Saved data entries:
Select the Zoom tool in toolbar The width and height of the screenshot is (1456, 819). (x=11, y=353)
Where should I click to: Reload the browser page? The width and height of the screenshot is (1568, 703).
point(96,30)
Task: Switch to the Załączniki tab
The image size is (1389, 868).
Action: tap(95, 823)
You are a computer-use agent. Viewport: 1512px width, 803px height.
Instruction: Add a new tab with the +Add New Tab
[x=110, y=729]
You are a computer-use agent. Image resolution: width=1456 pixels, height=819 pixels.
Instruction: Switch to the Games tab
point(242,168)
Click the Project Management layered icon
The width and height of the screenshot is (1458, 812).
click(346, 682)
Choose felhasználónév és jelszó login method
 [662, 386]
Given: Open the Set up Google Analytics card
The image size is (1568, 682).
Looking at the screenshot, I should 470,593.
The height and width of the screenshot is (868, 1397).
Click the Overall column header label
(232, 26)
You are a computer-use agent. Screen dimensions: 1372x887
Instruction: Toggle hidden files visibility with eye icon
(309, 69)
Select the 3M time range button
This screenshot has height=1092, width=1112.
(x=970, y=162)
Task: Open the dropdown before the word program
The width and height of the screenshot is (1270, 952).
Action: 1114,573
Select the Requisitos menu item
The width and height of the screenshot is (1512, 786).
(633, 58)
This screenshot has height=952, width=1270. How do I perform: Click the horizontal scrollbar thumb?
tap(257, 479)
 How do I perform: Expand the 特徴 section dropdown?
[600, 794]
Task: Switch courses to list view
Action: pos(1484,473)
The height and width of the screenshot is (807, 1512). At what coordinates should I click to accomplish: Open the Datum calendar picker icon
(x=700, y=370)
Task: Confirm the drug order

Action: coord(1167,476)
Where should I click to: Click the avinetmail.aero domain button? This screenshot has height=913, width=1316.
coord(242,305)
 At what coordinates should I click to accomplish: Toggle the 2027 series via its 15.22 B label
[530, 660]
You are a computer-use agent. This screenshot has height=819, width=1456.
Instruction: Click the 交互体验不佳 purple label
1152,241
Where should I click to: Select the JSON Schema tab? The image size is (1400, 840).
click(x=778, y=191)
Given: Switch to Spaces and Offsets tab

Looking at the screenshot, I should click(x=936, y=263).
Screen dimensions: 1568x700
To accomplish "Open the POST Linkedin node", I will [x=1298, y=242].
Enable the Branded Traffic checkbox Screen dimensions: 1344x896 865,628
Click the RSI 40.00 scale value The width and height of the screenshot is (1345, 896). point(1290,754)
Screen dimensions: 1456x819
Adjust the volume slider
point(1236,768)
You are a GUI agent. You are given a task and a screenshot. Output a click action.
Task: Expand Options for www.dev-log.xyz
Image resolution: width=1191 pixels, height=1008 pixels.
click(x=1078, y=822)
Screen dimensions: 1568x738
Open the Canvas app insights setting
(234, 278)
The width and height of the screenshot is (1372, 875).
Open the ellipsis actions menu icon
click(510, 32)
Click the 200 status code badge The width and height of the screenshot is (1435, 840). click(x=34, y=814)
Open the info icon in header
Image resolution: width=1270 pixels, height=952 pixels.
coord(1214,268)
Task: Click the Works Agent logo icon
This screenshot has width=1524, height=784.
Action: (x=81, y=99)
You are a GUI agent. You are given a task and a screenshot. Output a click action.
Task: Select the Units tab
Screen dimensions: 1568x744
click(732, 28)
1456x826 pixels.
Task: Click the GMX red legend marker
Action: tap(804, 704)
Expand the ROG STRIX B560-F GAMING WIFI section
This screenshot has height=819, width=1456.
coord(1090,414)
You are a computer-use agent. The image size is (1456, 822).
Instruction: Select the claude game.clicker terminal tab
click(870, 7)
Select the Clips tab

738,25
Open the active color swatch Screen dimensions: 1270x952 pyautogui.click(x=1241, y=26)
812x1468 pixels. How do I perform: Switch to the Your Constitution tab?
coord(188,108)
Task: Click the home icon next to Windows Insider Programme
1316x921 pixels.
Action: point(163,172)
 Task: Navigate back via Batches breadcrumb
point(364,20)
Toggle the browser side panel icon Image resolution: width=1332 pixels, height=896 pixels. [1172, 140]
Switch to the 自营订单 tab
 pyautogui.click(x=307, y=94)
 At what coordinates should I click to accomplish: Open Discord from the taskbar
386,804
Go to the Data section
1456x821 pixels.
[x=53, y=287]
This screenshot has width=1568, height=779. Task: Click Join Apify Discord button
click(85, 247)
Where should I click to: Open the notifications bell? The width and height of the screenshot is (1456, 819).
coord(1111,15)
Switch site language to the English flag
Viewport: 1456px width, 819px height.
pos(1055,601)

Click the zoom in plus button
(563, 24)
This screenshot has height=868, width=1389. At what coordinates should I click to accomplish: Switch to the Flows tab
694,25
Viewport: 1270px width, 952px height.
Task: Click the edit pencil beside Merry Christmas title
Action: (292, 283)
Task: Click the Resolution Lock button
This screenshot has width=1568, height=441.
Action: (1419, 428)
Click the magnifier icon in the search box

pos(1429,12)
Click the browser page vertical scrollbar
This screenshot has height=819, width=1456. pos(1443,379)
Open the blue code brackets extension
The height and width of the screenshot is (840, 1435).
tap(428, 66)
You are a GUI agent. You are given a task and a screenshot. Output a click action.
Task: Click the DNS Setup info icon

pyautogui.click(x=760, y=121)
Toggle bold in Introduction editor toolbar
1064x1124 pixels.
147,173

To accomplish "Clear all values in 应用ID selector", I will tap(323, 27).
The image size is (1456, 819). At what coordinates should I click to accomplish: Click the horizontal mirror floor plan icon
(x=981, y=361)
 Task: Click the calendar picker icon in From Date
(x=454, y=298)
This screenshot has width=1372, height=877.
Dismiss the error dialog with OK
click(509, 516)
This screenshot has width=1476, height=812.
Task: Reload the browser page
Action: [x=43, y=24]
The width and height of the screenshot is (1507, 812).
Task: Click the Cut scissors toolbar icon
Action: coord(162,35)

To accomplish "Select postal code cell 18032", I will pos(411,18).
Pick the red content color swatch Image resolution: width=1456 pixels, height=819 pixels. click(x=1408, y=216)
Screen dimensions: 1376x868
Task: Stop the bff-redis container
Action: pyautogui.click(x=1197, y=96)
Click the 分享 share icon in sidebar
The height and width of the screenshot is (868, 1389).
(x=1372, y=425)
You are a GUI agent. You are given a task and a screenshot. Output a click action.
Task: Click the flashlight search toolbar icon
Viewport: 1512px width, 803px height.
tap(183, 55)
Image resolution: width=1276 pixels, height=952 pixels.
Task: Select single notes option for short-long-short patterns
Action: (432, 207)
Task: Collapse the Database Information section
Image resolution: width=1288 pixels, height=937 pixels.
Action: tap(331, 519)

_What to do_
Up to and including the line with "Task: Open the", repeat the data exactly, starting from its first line; nothing else belongs in the response.

_Output_
Select the Zoom tool in toolbar The width and height of the screenshot is (1456, 819). (x=11, y=353)
Where should I click to: Reload the browser page? The width and height of the screenshot is (1568, 703).
point(96,30)
Task: Switch to the Załączniki tab
The image size is (1389, 868).
Action: tap(95, 823)
You are a computer-use agent. Viewport: 1512px width, 803px height.
Instruction: Add a new tab with the +Add New Tab
[x=110, y=729]
You are a computer-use agent. Image resolution: width=1456 pixels, height=819 pixels.
Instruction: Switch to the Games tab
point(242,168)
Click the Project Management layered icon
The width and height of the screenshot is (1458, 812).
click(346, 682)
Choose felhasználónév és jelszó login method
 [662, 386]
Given: Open the Set up Google Analytics card
The image size is (1568, 682).
Looking at the screenshot, I should 470,593.
The height and width of the screenshot is (868, 1397).
Click the Overall column header label
(232, 26)
You are a computer-use agent. Screen dimensions: 1372x887
Instruction: Toggle hidden files visibility with eye icon
(309, 69)
Select the 3M time range button
This screenshot has height=1092, width=1112.
(x=970, y=162)
Task: Open the dropdown before the word program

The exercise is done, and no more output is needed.